We were lucky enough to receive a grant from EURODIS (the European Rare Disease Alliance) to help with the cost of funding the meeting. Aniridia Network UK received €300 of this to help us send a representative – our Chair, Katie Atkinson.
To begin with we all updated each other on the progress of our own organisations and swapped hints and tips on how to run an aniridia group. This was particularly useful for those who have just created an organisation or are trying to set one up. We then discussed the running of Aniridia Europe and how it will be funded. Each member organisation will be expected to contribute what they can but Aniridia Europe will also need to raise some funds of its own.
Next we received an update from Aniridia Norway about the medical conference on they will be holding in June 2012. It should be great opportunity for doctors and researchers to interact and learn from each other and stimulate an interest in aniridia amongst the medical community. The UK should be well represented with several British doctors and researchers being invited to speak.
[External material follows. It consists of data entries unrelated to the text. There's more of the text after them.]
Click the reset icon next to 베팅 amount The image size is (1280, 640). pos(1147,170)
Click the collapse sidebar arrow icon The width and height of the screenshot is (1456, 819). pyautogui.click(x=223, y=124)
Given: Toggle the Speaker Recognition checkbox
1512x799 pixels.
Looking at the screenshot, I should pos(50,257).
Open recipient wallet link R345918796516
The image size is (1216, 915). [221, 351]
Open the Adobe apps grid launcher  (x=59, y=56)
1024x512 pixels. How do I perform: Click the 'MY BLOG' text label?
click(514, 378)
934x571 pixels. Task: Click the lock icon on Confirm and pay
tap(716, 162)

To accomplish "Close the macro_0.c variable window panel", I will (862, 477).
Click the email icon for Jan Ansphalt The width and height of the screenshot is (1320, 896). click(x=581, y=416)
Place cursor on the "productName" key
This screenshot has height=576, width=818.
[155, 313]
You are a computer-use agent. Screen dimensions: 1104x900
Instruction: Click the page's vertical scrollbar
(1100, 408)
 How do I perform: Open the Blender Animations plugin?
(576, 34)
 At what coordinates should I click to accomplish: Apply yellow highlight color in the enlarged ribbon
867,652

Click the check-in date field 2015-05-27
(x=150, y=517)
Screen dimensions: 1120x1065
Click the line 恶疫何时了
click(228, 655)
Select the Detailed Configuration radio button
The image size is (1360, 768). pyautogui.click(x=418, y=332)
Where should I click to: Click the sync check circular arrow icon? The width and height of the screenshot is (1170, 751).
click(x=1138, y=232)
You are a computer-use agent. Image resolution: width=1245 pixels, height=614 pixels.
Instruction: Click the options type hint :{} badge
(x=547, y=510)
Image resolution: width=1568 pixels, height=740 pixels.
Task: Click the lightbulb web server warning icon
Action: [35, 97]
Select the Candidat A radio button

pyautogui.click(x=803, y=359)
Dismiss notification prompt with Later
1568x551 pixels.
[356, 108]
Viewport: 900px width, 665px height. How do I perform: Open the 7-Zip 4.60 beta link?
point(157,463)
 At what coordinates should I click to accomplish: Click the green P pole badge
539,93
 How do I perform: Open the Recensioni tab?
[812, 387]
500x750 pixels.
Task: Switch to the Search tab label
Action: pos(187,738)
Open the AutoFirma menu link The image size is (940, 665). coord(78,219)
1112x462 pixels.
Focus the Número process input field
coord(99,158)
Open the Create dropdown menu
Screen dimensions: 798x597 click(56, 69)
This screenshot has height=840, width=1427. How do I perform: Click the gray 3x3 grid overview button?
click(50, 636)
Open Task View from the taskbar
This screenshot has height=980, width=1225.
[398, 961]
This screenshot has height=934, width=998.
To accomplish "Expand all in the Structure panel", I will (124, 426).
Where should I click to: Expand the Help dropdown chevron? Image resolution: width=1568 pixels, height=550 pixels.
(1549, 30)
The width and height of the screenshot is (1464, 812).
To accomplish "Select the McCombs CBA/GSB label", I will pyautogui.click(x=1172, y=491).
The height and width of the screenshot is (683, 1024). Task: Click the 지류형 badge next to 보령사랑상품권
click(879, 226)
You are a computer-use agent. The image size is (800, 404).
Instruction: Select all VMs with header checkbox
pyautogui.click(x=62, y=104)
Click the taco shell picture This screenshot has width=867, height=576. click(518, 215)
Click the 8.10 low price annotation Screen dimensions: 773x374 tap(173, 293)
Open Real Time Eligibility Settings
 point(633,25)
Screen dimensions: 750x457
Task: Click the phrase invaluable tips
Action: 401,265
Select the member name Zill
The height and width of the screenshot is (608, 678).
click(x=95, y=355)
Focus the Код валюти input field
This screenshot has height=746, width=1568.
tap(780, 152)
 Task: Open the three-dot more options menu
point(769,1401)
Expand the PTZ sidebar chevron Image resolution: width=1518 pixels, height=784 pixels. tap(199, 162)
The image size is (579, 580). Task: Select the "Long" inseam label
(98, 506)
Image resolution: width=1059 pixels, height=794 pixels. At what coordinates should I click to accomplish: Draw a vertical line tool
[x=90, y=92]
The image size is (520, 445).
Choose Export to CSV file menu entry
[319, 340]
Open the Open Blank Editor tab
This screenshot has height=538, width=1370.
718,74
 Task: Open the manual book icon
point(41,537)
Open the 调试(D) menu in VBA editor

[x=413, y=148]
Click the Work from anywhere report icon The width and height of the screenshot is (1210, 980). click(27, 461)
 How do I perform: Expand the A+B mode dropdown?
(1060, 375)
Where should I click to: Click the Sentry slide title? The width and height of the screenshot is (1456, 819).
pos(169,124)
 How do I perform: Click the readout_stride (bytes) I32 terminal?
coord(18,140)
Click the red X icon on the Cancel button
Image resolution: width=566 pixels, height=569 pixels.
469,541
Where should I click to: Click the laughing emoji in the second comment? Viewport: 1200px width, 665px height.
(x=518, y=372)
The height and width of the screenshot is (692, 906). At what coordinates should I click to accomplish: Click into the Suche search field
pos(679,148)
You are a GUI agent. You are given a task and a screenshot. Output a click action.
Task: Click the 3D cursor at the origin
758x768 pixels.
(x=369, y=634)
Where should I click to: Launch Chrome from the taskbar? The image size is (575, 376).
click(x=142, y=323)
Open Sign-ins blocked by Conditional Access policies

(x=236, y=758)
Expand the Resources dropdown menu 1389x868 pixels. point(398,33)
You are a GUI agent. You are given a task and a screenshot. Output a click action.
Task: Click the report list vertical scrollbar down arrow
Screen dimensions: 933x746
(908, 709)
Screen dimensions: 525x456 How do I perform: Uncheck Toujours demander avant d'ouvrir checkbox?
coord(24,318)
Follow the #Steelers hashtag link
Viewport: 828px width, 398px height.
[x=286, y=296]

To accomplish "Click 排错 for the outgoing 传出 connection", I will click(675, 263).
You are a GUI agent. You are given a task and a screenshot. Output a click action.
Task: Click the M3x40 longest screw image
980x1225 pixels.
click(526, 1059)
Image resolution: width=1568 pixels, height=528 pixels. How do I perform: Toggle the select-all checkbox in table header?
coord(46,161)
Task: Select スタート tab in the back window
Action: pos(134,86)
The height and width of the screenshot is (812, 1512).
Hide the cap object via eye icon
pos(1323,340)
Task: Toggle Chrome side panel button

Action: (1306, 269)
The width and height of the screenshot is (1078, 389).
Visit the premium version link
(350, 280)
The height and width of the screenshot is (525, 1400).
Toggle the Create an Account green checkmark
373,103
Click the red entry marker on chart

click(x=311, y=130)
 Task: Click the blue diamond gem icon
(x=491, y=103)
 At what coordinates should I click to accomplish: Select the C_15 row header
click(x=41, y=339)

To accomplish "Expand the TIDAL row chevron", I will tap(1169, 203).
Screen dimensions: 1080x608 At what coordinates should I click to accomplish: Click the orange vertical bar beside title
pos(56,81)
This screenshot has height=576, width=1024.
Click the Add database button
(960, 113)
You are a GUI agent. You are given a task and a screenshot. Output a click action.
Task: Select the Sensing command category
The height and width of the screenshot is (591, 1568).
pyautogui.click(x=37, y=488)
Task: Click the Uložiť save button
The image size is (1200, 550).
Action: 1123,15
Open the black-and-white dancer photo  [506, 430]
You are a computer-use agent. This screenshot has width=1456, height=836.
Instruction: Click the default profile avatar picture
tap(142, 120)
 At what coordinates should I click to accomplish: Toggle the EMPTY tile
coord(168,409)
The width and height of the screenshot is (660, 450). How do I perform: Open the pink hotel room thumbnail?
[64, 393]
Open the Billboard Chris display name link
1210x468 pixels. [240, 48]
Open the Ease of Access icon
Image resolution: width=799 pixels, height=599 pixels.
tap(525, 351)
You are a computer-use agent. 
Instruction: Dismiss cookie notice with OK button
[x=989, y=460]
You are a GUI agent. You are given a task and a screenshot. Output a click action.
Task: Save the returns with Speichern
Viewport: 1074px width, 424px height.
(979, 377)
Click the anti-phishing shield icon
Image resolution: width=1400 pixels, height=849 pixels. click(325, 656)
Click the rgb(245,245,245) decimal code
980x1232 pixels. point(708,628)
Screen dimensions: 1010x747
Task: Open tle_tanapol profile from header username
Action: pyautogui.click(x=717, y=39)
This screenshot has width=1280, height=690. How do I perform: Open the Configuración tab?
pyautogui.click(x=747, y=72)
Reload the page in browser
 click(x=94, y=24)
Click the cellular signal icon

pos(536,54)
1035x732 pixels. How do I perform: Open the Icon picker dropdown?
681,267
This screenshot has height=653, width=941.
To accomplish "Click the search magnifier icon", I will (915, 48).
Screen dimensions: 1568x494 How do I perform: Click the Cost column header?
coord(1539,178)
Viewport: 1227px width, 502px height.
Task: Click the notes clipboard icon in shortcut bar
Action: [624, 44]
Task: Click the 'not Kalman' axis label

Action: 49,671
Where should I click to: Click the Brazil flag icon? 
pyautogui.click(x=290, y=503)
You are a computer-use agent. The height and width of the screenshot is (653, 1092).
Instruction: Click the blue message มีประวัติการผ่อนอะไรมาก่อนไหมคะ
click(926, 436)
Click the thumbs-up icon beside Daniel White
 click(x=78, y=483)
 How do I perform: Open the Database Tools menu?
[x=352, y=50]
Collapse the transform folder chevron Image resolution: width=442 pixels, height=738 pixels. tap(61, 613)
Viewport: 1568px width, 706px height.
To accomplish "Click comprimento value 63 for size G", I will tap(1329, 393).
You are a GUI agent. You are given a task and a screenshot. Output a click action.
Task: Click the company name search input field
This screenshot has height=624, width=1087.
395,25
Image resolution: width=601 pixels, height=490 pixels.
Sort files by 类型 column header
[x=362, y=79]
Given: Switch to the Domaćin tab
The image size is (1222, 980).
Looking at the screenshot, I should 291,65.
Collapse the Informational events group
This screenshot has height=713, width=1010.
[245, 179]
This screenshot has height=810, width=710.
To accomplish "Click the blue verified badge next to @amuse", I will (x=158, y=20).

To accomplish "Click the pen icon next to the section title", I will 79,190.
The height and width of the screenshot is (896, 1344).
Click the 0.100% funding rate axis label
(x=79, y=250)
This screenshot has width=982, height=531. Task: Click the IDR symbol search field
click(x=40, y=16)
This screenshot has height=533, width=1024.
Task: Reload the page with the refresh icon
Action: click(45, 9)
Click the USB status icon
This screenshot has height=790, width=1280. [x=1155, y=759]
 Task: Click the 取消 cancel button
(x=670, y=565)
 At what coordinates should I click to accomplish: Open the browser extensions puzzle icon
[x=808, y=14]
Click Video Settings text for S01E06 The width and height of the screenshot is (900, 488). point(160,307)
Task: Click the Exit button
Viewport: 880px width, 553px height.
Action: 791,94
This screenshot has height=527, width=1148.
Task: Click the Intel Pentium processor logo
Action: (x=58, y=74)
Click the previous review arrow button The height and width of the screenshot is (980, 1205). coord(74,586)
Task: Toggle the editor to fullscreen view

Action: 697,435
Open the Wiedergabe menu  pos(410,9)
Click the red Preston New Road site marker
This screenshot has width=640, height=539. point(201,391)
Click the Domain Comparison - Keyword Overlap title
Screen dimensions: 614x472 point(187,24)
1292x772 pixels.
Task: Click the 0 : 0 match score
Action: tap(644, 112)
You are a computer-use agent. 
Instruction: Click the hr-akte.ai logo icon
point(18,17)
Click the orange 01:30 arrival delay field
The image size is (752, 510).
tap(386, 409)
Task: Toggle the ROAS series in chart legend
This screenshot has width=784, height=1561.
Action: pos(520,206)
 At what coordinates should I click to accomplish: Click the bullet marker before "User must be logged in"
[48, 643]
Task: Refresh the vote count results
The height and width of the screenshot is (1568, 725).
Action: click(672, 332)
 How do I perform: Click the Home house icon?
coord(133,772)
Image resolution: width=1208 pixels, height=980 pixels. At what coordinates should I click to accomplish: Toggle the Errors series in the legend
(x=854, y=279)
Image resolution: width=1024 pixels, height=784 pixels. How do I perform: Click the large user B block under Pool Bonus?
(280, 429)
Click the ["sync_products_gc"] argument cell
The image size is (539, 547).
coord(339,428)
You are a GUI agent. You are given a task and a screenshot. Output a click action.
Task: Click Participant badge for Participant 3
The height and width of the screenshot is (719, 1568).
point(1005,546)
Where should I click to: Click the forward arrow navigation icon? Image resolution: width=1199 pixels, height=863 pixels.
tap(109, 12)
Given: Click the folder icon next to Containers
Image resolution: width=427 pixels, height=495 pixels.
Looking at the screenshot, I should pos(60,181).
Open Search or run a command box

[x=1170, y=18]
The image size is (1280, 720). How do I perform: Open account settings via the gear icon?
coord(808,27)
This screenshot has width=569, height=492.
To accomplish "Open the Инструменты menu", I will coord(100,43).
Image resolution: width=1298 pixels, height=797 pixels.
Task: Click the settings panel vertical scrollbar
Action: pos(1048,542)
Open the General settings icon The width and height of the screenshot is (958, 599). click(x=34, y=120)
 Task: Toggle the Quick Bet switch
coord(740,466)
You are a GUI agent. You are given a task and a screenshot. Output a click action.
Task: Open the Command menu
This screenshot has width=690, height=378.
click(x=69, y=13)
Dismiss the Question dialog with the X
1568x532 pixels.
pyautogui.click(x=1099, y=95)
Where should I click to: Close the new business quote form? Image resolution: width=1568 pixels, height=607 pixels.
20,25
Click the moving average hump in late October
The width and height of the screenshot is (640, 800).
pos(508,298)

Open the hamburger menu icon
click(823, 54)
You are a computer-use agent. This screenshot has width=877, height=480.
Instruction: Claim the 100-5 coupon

On Sunday we reconvened to discuss how we can publicise Aniridia Europe and raise awareness of aniridia. We developed ideas for publicity materials such as leaflets and also discussed how to improve the Aniridia Europe website. Finally we discussed how we go about forming a scientific committee to help with our aim of encouraging more aniridia research across Europe.
For me it was great to see everyone again and to hear the stories from others – to know that we all face the same challenges but also to know that we are not alone in trying to overcome them.